Identifying the Alkalinity Increaser
The chemical used to raise pool alkalinity is sodium bicarbonate, commonly known as baking soda. This compound is the primary active ingredient in most commercial products labeled as “Alkalinity Increaser” that are sold at pool supply stores. Sodium bicarbonate is an inexpensive, readily available compound that safely increases the concentration of alkaline ions in the water.
When dissolved, the sodium bicarbonate releases bicarbonate ions that directly contribute to the Total Alkalinity measurement. Because it is a milder base than other pH-raising chemicals, it provides a controlled way to adjust the alkalinity level without causing a severe or immediate spike in the pH level. This predictable performance makes it the preferred chemical for pool owners focused specifically on adjusting the buffering capacity of their water.

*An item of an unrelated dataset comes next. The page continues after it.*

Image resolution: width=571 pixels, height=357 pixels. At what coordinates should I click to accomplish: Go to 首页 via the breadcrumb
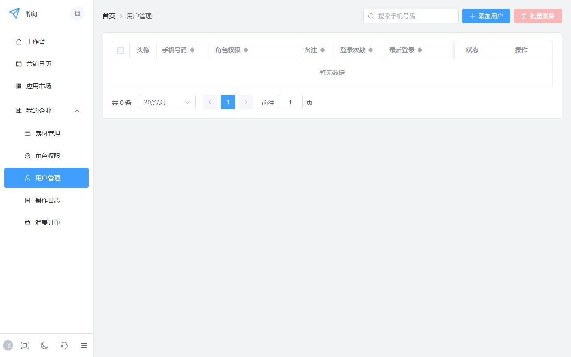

Why Maintaining Alkalinity is Essential
The presence of alkaline substances, measured as Total Alkalinity, gives pool water its buffering capacity. This capacity is the water’s ability to resist changes in the pH level when acids or bases are introduced, a phenomenon often referred to as preventing “pH bounce.” Without sufficient buffering, even small events like a rain shower, swimmer usage, or the addition of sanitizers can cause the pH to fluctuate rapidly and dramatically.
The recommended range for Total Alkalinity is generally between 80 and 120 parts per million. When the Total Alkalinity drops below this range, the pH becomes unstable, making it difficult to keep the water balanced. Low alkalinity causes the pH to swing down quickly, leading to water conditions that are corrosive to pool equipment, including metal ladders, heaters, and plaster surfaces.
If the pH swings too high due to a lack of buffer, the pool’s primary sanitizer, chlorine, becomes significantly less effective at killing bacteria and contaminants. The Total Alkalinity level is distinct from the pH level; alkalinity is the buffer that stabilizes the pH, while pH is the resulting measure of acidity or basicity. Maintaining this stable buffer ensures that the pool’s chemistry remains within comfortable and safe parameters for bather comfort and equipment longevity.
Step-by-Step Alkalinity Adjustment
The process of adjusting Total Alkalinity begins with an accurate measurement of the current water chemistry. Using a reliable test kit, whether a liquid reagent kit or test strips, is necessary to determine the current Total Alkalinity level in parts per million. This initial test provides the starting point required to calculate the exact amount of sodium bicarbonate needed to reach the desired range of 80 to 120 ppm.
A general calculation guideline suggests that adding 1.5 pounds of sodium bicarbonate to every 10,000 gallons of pool water will raise the Total Alkalinity by approximately 10 ppm. For instance, if a 20,000-gallon pool measures 60 ppm and the goal is to reach 100 ppm, a 40 ppm increase is needed. This requires four increments of 10 ppm, meaning an addition of 6 pounds of sodium bicarbonate for the 20,000-gallon volume.
Once the required dose is measured, the application method ensures the chemical dissolves and distributes properly throughout the entire water volume. It is important to keep the pool’s circulation system, including the filter and pump, running continuously during and after the application. The dry, powdered chemical should be broadcast slowly and evenly across the surface of the pool, avoiding the skimmer opening, to prevent it from being immediately sucked into the filtration system before it has a chance to dissolve.
Distributing the sodium bicarbonate across the widest possible area of the pool surface allows for maximum solubility and minimizes the risk of clouding the water. After the chemical is applied, the pool pump must continue to run for a period of six to twelve hours to ensure the sodium bicarbonate is completely dissolved and thoroughly mixed. Rushing the process will lead to inaccurate subsequent readings and uneven chemical distribution.
After the necessary circulation time has passed, the water must be retested to confirm the new Total Alkalinity level and verify that the desired adjustment was achieved. If the level is still below the target range, a second, smaller calculated dose can be applied following the same methodical steps. Making gradual adjustments prevents overshooting the target and avoids creating new chemical imbalances that require further correction.